Talk about precision cameras! I want to tell you, we’re certainly provided with one – our eye “camera”. And it’s equipped depth perspective. Because we have two eyes instead of one, we can tell how far off an object is, or how near. We can tell if an object is moving away from us or coming closer. We would certainly be in plenty of trouble without this ability. We would be bumping into doors, falling down stairs, being hit with various objects or missing our mouth when we eat. Thank God for two eyes!
Did you ever consider how wonderfully the eyes are protected? You see, while they are set right in front of the head where they might be easily injured, they’re safe because they’re indented. Seven interlocking bones provide a perfect protective socket. Then, over the eyes, to catch dust and ward off perspiration are small hair brushes called eyebrows and eyelashes. Some of you may have thought they were just a thing of beauty, but no, they’re primarily utilitarian. But, we must admit they are quite decorative as well.

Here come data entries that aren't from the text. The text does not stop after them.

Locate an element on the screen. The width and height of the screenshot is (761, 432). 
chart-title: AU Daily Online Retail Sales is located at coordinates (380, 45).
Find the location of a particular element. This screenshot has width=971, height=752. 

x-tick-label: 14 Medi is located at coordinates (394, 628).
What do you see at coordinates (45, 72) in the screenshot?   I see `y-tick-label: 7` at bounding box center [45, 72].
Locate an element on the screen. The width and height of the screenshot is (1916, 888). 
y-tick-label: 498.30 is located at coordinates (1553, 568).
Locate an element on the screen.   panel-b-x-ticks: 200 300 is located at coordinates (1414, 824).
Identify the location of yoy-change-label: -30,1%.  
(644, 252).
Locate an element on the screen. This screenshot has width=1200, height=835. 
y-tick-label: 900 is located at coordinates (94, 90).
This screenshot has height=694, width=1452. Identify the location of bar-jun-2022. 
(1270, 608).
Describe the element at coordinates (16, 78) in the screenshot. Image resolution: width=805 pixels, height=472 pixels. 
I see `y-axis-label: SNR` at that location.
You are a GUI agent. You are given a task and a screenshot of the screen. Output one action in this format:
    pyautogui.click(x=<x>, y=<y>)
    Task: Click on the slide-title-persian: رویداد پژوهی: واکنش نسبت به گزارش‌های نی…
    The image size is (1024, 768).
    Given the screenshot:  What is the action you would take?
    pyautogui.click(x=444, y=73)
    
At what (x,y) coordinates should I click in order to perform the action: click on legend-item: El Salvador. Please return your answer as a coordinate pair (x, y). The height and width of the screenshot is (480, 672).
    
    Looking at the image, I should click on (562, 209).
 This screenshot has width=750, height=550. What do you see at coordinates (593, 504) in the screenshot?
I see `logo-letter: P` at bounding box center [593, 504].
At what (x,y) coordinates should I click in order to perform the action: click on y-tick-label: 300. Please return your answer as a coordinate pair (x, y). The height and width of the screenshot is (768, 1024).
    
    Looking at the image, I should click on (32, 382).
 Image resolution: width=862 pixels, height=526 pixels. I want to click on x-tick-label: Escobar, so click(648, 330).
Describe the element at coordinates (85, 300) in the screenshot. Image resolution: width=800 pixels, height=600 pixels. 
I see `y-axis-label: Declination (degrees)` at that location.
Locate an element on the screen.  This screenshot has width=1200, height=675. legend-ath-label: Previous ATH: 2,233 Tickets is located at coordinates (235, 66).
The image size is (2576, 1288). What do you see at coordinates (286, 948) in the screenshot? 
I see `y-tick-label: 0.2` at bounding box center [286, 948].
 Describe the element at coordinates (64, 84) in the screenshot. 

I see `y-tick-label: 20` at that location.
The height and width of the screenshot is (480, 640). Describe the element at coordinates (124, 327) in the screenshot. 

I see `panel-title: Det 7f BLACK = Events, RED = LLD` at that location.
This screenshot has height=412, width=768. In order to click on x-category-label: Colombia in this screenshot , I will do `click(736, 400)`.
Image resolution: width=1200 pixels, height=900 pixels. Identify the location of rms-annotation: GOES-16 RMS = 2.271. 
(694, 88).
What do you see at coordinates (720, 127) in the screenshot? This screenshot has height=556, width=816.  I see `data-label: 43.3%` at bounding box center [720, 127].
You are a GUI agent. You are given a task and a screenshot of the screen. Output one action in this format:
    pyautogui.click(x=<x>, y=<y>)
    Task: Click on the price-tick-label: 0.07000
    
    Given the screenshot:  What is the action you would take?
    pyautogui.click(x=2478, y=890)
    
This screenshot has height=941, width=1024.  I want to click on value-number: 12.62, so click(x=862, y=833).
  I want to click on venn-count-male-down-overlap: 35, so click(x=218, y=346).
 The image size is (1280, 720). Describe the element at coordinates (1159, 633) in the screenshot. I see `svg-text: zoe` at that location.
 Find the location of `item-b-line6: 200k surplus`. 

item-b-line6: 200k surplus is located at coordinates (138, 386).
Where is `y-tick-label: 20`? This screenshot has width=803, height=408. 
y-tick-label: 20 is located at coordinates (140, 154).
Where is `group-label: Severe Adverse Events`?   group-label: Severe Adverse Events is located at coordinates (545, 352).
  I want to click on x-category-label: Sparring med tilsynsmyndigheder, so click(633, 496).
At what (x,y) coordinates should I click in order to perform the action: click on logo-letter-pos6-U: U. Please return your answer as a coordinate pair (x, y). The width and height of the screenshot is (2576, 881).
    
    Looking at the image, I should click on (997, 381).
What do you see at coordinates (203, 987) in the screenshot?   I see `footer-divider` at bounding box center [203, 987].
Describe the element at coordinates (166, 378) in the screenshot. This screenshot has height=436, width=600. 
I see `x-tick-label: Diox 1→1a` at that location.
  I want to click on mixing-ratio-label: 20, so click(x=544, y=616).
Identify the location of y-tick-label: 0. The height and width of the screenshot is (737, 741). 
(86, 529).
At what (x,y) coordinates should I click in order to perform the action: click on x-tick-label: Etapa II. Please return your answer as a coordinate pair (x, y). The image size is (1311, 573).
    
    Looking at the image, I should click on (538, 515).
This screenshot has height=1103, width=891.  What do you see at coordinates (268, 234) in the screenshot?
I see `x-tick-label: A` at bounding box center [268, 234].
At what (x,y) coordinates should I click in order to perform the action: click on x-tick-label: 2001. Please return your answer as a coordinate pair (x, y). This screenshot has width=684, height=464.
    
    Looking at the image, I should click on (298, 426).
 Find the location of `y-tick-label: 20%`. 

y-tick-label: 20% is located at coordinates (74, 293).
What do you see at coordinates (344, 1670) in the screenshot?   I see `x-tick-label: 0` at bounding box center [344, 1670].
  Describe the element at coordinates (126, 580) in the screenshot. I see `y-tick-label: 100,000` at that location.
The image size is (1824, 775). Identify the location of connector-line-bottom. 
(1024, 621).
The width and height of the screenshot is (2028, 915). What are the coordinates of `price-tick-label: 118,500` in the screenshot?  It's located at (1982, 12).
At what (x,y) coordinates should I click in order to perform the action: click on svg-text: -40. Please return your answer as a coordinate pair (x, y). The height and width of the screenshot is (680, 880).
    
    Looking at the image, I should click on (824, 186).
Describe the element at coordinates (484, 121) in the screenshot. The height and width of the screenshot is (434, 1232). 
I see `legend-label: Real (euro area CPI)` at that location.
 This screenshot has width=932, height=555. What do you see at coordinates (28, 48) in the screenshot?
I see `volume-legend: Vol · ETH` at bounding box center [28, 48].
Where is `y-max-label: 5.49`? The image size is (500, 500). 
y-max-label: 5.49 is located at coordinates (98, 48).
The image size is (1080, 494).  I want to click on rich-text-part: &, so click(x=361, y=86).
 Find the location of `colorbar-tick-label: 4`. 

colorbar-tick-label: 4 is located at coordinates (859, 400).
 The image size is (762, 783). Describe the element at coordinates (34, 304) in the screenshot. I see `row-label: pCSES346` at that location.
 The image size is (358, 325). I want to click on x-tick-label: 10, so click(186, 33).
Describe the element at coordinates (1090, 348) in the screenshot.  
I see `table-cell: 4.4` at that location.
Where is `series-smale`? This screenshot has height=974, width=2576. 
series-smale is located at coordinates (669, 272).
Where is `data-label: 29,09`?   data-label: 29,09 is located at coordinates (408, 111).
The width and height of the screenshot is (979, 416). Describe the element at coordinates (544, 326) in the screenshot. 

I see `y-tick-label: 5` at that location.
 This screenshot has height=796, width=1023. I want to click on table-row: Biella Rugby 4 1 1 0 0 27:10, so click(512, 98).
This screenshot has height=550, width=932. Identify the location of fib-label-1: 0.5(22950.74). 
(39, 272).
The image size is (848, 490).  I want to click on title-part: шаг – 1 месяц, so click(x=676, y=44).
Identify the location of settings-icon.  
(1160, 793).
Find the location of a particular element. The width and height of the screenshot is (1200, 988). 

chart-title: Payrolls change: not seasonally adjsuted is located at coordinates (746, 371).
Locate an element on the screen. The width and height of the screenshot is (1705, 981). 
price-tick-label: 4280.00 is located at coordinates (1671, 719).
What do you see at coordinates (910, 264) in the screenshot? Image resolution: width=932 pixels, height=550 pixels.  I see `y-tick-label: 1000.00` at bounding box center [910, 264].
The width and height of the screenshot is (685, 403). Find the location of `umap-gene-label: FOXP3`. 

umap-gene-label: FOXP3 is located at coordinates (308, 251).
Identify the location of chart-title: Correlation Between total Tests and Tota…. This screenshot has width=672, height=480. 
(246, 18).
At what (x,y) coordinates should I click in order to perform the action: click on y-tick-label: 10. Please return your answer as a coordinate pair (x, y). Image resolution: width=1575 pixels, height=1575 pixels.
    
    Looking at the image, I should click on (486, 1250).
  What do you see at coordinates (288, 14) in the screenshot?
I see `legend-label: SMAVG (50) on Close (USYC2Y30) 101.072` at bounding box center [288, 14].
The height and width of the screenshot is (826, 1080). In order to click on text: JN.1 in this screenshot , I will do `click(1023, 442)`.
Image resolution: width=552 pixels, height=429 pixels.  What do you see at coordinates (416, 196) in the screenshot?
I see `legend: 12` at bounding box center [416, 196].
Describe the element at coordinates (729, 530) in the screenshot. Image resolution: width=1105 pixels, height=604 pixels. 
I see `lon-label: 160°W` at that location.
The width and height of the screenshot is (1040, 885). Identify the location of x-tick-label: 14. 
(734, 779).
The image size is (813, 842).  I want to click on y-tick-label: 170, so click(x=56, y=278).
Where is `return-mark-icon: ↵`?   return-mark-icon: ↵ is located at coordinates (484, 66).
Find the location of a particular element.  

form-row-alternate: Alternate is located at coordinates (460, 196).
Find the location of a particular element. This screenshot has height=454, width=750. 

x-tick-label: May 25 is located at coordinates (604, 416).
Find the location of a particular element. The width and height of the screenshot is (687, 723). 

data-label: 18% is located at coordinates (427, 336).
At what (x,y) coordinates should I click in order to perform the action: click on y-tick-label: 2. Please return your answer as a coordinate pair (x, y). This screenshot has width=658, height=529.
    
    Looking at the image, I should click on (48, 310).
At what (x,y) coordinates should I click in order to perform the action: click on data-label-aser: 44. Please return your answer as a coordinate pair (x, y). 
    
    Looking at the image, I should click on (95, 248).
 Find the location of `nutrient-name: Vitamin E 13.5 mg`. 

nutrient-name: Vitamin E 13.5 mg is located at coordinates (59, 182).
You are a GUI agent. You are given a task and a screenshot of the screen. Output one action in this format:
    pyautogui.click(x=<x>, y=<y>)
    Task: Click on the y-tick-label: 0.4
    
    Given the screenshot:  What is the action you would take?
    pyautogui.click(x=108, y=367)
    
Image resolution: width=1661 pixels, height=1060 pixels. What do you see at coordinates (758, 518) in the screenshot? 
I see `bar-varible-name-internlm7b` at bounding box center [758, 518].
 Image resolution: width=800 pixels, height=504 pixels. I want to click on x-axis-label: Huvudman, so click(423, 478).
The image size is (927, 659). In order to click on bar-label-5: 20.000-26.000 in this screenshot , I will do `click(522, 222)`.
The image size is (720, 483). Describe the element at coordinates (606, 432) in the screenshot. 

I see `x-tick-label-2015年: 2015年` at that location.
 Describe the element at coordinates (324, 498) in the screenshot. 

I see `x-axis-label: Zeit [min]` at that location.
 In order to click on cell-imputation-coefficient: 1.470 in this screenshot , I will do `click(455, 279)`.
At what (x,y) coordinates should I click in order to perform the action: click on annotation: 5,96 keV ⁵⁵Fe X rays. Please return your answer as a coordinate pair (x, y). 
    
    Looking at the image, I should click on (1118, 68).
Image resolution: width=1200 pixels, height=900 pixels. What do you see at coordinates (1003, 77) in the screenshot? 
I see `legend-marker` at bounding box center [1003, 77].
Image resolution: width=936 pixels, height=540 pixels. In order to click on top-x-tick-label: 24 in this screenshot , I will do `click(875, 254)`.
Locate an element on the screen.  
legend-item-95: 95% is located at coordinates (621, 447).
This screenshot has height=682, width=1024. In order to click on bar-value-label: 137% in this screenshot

Then, in each eye there is a marvelously efficient windshield cleaning apparatus. Each time you blink, the eyelid closes, but also a thin stream of special antiseptic washes “the windows of our soul.” And the tears with the dust pass down by means of a special duct into the nose where the dust is collected, later to be blown forth.
These things are interesting, but we bow in absolute wonder when we consider the amazing composition of the eye. To be absolutely truthful, there are many things we do not know even in this day of investigation and learning. But what we do know causes us to gasp in wonder. For instance, there is a most efficient, self-adjusting lens. In less time than it takes to tell it, your eye perfectly adjusts to near and far, and back again. You can look at a plane a mile off in the sky and your eye immediately focuses. Then, quickly look at your newspaper two feet distant and your eye instantly accommodates. Your pupils, too, are most apt ones. Their duty is constantly to regulate and protect your eyes to degrees of light. With bright light they swiftly contract so that the delicate mechanism behind them may be protected. In dim light they open wide. I wonder who arranged all these things. We know, of course.
Or just considering the physical properties of the eyes, they’re wonderful. Seven sets of muscles placed at strategic points automatically turn the eyes to any desired position swiftly, quietly and efficiently. Over the system flows a constant stream of specially prepared lubricant making the operation beautifully effective.
The retina, which is the living plate at the rear of the eye, is filled, and I do mean filled, with light sensitive rods and cones which in reality are nerve ends. They say that there are over 100,000,000 of these nerve ends in each eyes. Some are for color, some for distance, some for shape and some for size. Attached to these cones are nerve cables, multitudes of them (338,000), which carry the light impulse, or what we call the pictures of what the eyes are seeing, swiftly to the brain.
The retina of the eye is really part of the brain. Next to blood and sperm cells, the retinal cells are the smallest in the body. Magnified a million times, they would look something like a table covered with upright matchboxes with the tips upward. Seeing is done something like the process of making pictures. It’s all with points of light. Only with pictures we use about 50 dots per centimeter, while the eye uses 3,500.
Truly, the eye is marvelous. On the retinal chessboard there are more than 100,000 fields upon which to move back and forth. The cones, of course, are for daylight; the rods for night. And, in creatures such as chickens, which God intended to be day-creatures, we find only cones. And in night birds, such as owls and bats, we find only rods.
The eyelids move together at 6 second intervals throughout life. That totals altogether approximately a quarter-million times in life.
What a wealth of beauty is open to our souls through our eyes. All of God’s creative glory can be viewed. The sunsets, the blue, blue sky, the grandeur of the mountains and the canyons. What a blessing is ours to be able to see. God fashioned our eyes and no one is quite so blind as those who fail to see Him.